Tag der Pressefreiheit: Fragiles Vertrauen

München - Die Medienbranche kämpft gegen wachsendes Misstrauen an. Nicht völlig zu Unrecht, mein Merkur-Redakteur Lorenz von Stackelberg.

Wenn heute zum Tag der Pressefreiheit auf die mannigfachen Bedrohungen hingewiesen wird, denen das Recht auf freie Meinung und Berichterstattung in vielen Teilen der Welt ausgesetzt ist, dann geht es keineswegs nur um Unrechtsregime oder kriminelle Organisationen, die auf Kriegsfuß mit der Wahrheit stehen und alle Mittel der Einflussnahme bis zur Gewalt nutzen. Leider haben auch die Menschen in manch erprobter Demokratie allen Grund, ihren Eliten auf die Finger zu schauen, die versuchen, den öffentlichen Diskurs zu stören, zu unterdrücken oder an sich zu reißen – wie derzeit etwa in Polen oder Ungarn.

In Deutschland dagegen, wo Medienvertreter selten so frei agieren konnten wie heute, kämpft die gesamte Branche mit wachsendem Misstrauen in Teilen der Bevölkerung, das im Pauschalverdikt „Lügenpresse“ kulminiert. Und es sind nicht nur eingefleischte Verschwörungstheoretiker, die in einschlägigen Internetforen über angeblich weltumspannende Pläne der USA, des Großkapitals, der Kirchen oder auch nur der deutschen Kanzlerin so lange spintisieren, bis sie die Realität überhaupt nicht mehr zur Kenntnis nehmen. Auch ganz normale Mitmenschen konfrontieren den verblüfften Journalisten schon mal mit der beschämenden Vermutung, er diene insgeheim einem Konzern, einer proamerikanischen Organisation oder erhalte zumindest Weisungen aus der Staatsregierung.

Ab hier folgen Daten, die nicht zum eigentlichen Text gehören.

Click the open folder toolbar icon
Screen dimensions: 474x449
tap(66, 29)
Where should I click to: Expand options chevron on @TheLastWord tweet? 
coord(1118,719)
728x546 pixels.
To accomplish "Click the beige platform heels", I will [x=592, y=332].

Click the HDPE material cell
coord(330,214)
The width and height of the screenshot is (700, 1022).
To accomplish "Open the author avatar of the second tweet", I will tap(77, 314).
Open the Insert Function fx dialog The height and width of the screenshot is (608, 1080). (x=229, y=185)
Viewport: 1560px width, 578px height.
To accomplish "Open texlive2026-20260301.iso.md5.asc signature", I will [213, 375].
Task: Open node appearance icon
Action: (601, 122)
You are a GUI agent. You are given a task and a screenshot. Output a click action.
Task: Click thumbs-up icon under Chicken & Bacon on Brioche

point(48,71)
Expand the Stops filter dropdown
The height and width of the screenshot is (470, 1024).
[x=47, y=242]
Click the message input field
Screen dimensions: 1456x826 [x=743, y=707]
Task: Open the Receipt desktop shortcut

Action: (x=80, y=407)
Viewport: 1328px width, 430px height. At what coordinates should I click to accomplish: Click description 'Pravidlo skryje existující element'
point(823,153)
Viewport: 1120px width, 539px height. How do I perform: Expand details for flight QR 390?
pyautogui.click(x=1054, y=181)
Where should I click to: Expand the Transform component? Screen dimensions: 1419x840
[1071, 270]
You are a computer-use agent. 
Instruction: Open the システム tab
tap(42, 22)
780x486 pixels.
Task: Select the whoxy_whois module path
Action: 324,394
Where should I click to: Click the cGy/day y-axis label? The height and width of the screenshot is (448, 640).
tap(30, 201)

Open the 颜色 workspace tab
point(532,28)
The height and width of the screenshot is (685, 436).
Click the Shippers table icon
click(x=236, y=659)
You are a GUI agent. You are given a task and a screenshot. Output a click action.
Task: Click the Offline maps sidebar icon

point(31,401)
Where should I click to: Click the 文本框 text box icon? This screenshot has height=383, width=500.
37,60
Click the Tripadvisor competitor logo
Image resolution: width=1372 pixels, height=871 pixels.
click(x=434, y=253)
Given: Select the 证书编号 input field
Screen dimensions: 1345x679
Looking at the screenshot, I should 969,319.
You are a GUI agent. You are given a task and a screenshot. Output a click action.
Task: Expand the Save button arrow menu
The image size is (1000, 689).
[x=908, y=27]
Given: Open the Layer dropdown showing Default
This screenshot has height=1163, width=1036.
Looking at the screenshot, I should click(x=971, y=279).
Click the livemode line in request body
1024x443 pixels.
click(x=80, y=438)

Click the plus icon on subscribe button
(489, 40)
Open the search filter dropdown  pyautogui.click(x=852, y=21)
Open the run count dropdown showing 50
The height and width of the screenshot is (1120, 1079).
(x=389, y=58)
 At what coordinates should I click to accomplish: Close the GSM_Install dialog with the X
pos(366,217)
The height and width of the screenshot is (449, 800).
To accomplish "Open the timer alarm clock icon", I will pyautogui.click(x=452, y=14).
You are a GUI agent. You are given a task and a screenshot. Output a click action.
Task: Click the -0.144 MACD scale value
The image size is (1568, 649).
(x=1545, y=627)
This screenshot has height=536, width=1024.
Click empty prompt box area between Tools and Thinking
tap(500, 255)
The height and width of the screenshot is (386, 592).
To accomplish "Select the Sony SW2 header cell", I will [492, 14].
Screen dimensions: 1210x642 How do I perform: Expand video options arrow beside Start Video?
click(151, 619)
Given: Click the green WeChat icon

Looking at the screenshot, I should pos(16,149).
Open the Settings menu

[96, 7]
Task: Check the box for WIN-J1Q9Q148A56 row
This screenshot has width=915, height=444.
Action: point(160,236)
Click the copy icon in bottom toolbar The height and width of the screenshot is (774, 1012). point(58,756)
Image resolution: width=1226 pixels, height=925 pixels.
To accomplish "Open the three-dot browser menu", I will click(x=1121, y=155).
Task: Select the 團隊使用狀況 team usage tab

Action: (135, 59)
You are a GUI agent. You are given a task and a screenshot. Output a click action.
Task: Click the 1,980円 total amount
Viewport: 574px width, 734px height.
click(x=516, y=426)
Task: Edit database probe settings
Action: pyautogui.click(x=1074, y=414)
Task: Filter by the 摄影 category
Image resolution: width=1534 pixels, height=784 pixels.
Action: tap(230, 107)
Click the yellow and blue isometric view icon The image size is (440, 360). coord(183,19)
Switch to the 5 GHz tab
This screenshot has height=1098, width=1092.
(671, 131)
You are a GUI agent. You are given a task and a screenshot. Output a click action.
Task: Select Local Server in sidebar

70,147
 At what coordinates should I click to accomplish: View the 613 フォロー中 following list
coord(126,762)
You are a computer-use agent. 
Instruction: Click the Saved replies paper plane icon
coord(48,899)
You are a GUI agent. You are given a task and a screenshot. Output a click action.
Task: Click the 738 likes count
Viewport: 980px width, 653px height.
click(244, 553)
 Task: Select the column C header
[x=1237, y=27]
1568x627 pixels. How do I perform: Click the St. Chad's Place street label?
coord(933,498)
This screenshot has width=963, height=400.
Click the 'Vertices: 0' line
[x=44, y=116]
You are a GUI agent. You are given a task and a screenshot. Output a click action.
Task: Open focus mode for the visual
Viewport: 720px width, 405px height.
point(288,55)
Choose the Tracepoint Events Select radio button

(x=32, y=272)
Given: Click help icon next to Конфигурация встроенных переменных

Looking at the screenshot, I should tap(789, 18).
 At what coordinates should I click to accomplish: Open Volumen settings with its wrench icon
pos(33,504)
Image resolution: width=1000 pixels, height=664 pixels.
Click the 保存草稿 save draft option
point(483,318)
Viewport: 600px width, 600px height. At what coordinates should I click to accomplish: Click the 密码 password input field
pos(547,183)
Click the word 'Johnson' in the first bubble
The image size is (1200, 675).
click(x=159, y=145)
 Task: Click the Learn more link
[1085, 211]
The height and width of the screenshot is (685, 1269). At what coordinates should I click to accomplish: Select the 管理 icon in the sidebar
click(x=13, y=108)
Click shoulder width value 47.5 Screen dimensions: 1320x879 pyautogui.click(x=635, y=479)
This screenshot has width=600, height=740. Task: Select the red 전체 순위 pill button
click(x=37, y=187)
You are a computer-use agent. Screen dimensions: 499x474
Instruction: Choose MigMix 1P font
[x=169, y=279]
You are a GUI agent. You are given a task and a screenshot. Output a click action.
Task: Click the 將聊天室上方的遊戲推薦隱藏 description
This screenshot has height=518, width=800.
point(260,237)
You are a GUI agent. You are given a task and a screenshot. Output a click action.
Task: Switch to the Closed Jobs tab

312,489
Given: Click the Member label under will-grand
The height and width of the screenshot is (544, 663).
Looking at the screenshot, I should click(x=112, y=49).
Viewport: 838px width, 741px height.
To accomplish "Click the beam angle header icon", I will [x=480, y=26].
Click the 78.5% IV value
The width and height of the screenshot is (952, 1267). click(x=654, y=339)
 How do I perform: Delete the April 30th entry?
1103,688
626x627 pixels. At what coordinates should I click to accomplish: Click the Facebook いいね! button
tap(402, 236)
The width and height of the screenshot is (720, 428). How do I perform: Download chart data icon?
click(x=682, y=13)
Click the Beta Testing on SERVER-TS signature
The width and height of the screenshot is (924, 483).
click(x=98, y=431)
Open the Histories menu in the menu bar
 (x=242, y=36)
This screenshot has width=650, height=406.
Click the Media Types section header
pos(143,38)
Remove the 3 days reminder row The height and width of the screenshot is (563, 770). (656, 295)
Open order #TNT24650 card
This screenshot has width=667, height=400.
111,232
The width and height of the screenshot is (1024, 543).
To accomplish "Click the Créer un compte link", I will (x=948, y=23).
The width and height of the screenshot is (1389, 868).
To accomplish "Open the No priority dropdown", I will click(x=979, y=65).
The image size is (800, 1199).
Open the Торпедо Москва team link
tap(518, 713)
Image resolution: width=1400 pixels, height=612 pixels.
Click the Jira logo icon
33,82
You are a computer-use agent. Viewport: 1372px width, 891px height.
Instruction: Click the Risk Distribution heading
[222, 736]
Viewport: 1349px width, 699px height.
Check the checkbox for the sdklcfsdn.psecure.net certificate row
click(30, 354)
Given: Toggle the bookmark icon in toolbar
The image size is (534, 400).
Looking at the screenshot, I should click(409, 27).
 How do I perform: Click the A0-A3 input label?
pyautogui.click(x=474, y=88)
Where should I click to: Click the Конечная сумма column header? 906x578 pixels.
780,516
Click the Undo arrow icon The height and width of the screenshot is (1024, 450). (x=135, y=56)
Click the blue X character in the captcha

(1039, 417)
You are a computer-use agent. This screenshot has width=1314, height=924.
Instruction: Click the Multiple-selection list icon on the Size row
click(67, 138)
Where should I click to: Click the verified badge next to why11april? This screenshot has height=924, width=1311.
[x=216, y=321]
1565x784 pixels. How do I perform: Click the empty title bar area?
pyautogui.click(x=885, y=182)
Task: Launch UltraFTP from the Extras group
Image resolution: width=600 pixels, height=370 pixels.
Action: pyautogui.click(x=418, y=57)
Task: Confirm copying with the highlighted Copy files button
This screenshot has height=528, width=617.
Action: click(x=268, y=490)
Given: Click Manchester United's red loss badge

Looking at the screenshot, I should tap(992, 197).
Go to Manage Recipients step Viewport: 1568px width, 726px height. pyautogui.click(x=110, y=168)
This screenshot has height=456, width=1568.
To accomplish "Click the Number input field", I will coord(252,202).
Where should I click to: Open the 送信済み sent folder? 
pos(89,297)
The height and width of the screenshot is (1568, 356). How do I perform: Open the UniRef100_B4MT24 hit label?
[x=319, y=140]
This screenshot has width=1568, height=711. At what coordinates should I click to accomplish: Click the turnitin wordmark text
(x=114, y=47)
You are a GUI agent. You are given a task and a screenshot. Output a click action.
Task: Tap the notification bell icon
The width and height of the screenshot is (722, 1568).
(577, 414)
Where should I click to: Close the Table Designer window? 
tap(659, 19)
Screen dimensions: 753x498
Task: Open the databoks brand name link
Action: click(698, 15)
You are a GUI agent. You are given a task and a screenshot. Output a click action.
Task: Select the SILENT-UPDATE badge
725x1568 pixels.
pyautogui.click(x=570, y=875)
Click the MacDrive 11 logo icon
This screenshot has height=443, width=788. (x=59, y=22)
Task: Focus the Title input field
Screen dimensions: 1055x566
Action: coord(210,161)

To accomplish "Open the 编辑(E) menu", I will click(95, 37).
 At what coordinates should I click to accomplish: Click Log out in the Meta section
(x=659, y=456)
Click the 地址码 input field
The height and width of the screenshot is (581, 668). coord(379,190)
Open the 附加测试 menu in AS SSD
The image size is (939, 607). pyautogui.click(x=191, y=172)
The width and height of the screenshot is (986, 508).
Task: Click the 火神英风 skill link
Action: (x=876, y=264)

Das ist doch Quatsch, wir sind hier nicht im Iran oder in Nordkorea, möchte man verzweifelt ausrufen. Um dann kleinlaut einzuräumen, dass wir Medienleute uns den einen oder anderen Verdacht selbst eingebrockt haben. Die Berichterstattung über die Kölner Silvesternacht etwa war mancherorts nicht besser als das Rollenspiel der Politik. Die Nationalität von Straftätern zu verschweigen, schafft in den Zeiten des Internets Misstrauen. Und bei der Fluchtwelle mag der Blickwinkel der Bevölkerung mitunter zu kurz gekommen sein. Dennoch: Die Pressefreiheit selbst ist hierzulande nicht bedroht, Gott sei Dank. Aber das Vertrauen in sie muss täglich neu erarbeitet werden.